To keep up with projected climate change, Quintero and Wiens estimated that the species in their dataset would have to undergo adaptive change at from 10,000 to 100,000 times faster than the rates estimated in their evolutionary past. Their Figure 1 (above) illustrates this result with glaring, log-scaled clarity.
On the one hand, this is an elegant application of the fruits of modern molecular methods—time-calibrated phylogenetic estimates—to answer a legitimately important question. But I’m not sure it tells us as much as we might want to know about potential evolutionary responses to climate change.
First off, all of the families considered are tetrapod vertebrates. A key characteristic of four-legged animals is that they can, you know, move. If animal populations tend to shift their ranges in response to climate, and have generally been able to do so faster than climate change exerted new selective pressures on them, they may not often have needed to evolve faster than what Quintero and Wiens estimate. And, more importantly, they won’t have to evolve in response to the full range of climate change estimated to occur over the next century—they can, to some extent, move.
(Yes, some of the groups considered, like the frogs and salamanders, may be a lot less mobile than, say, the birds. I’d still like to see a similar analysis for organisms that can’t even hop out of the way of warmer temperatures. Like, ahem, plants.)
More importantly, here’s the thing about global warming: it’s changing the planetary climate, by scientific consensus, at an unprecedented rate. That means that any reasonably accurate reconstruction of past rates of evolutionary response to climate change will necessarily be slower than the projected rate of change between now and the year 2100. Will it necessarily be 100,000 times slower? That we can’t tell from Quintero and Wiens’ data.
Finally, I can’t help but think back to Stephen Jay Gould’s “paradox of the visibly irrelevant”—the point that studies of year-to-year evolutionary change find rates of change that are invariably faster (even tens of thousands of times faster!) than estimates based on fossil (and, here, DNA-based) reconstructions. If I had to choose which kind of study is more appropriate for making predictions about adaptation in response to rapid climate change over the next several decades, I’d choose the short-term studies without much hesitation.

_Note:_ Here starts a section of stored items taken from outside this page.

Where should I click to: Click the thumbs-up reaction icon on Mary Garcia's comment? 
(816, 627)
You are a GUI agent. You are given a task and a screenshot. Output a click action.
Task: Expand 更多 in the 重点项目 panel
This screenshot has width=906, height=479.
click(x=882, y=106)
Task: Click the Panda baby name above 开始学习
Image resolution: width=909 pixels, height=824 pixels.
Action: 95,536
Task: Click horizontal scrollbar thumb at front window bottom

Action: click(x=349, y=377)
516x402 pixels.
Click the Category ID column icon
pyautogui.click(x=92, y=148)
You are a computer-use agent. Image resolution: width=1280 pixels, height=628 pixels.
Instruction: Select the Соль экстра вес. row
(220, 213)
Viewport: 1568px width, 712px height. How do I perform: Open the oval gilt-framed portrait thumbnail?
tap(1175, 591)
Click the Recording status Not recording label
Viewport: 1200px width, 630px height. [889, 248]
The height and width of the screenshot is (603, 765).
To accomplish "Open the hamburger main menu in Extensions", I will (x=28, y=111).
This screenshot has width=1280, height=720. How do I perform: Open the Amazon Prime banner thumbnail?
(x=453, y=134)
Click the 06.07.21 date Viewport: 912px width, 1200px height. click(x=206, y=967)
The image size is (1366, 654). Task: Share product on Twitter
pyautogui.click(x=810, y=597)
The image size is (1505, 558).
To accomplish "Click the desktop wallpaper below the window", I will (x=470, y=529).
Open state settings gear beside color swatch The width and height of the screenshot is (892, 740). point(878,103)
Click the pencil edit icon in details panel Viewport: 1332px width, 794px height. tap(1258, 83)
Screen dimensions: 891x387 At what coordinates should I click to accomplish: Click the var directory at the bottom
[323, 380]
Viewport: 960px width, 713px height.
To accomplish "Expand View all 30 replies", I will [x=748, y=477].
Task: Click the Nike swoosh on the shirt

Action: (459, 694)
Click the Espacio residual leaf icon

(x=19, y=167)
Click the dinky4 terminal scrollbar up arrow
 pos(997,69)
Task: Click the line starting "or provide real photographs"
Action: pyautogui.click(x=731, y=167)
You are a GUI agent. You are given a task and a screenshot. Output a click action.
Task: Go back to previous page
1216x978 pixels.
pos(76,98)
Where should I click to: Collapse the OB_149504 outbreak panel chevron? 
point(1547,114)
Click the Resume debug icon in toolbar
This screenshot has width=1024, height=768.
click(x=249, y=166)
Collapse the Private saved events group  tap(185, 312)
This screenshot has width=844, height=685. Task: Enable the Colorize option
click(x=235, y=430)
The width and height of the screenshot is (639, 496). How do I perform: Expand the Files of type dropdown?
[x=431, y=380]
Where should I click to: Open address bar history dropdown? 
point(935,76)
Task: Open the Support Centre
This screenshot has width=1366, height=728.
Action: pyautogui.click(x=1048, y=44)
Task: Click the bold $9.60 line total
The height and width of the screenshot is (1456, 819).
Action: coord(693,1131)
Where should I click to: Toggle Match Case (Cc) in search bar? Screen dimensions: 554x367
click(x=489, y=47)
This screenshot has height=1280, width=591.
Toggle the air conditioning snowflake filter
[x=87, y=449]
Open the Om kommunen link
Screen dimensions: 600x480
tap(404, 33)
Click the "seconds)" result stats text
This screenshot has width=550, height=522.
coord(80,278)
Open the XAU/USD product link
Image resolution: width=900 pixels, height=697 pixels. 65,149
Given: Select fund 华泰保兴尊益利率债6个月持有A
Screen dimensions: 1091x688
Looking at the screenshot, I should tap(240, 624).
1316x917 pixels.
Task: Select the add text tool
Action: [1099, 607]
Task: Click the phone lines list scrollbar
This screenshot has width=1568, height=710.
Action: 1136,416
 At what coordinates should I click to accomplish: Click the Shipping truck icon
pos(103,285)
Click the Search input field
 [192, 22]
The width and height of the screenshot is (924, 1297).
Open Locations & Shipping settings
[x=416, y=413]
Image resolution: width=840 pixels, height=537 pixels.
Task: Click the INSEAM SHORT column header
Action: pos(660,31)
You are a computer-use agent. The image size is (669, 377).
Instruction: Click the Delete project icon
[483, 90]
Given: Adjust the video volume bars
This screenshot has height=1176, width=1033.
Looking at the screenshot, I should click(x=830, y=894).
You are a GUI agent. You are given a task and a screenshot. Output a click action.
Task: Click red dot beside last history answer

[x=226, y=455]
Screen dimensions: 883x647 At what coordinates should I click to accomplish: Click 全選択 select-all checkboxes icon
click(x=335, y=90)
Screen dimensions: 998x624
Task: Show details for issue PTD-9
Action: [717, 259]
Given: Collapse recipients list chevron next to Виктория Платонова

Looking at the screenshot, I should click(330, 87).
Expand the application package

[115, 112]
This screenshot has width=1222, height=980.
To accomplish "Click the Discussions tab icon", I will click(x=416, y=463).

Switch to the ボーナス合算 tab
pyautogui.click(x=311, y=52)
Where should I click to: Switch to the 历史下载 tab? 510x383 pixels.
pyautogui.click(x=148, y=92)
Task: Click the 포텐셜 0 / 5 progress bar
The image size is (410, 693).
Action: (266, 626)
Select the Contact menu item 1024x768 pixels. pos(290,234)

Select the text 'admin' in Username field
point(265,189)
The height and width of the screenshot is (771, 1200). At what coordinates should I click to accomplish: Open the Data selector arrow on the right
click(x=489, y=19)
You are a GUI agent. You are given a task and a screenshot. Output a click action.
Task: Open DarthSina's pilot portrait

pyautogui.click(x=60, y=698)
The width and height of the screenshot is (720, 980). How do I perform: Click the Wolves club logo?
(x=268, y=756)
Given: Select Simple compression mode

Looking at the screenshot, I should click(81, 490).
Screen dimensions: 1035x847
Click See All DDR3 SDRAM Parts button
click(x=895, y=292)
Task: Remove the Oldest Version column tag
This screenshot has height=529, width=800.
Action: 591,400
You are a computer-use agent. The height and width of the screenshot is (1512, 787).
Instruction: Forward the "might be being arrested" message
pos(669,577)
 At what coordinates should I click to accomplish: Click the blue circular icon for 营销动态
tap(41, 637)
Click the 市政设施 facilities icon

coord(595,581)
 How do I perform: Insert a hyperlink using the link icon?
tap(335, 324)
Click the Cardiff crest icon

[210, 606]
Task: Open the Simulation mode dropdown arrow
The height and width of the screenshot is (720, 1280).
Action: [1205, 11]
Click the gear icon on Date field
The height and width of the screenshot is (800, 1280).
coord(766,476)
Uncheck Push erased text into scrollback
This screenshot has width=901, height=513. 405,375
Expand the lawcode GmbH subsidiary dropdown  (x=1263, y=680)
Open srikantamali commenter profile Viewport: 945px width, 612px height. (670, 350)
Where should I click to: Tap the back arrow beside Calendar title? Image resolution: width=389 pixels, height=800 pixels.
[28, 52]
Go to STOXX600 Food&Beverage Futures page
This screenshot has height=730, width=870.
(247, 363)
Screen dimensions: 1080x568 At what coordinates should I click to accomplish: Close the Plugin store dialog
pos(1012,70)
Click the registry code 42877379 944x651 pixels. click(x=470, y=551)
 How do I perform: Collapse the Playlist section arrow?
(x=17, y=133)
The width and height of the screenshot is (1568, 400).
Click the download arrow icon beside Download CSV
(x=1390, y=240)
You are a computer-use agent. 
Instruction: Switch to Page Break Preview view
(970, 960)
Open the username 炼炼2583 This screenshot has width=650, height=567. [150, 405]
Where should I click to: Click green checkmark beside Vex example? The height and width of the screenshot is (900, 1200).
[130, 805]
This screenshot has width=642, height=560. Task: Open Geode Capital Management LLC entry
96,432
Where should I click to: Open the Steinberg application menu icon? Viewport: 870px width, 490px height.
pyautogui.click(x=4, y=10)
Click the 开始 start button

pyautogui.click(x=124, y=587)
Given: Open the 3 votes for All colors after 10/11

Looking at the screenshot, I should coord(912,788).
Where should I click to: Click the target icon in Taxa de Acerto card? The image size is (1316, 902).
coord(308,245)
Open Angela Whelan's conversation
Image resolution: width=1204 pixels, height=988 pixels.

At the scale of such short-term change, we run into a whole bunch of different complicating questions, most prominently whether natural populations have enough genetic variation to fuel an adaptive response to climate change. But, again, we can’t answer that question with this data.
To their credit, Quintero and Wiens acknowledge all of these issues. They particularly note that year-to-year studies of species shifting their ranges or adapting to climate change have so far suggested that they’re already having trouble keeping up. Even accounting for the rapid rate of projected change relative to past climate change and the possibility of more rapid evolution on shorter time scales, they argue, the Earth’s living populations will have to deal with a mighty big change in the near future—change more rapid than anything they or their ancestors have weathered:
Nevertheless, combining our (very coarse) climatic projections with current data for these species suggests that future conditions will be outside the current climatic niches of many species … especially for temperature for many tropical species. These species may require extensive dispersal or niche evolution to survive projected changes.
In other words, while this study may not provide a very precise prediction of specific species’ capacity to evolve out of the way of global change, it does give us plenty of reason for concern. On that point, we’re entirely in agreement.
Reference
Quintero I., Wiens J. J., 2013 Rates of projected climate change dramatically exceed past rates of climatic niche evolution among vertebrate species. Ecology Letters. doi: 10.1111/ele.12144.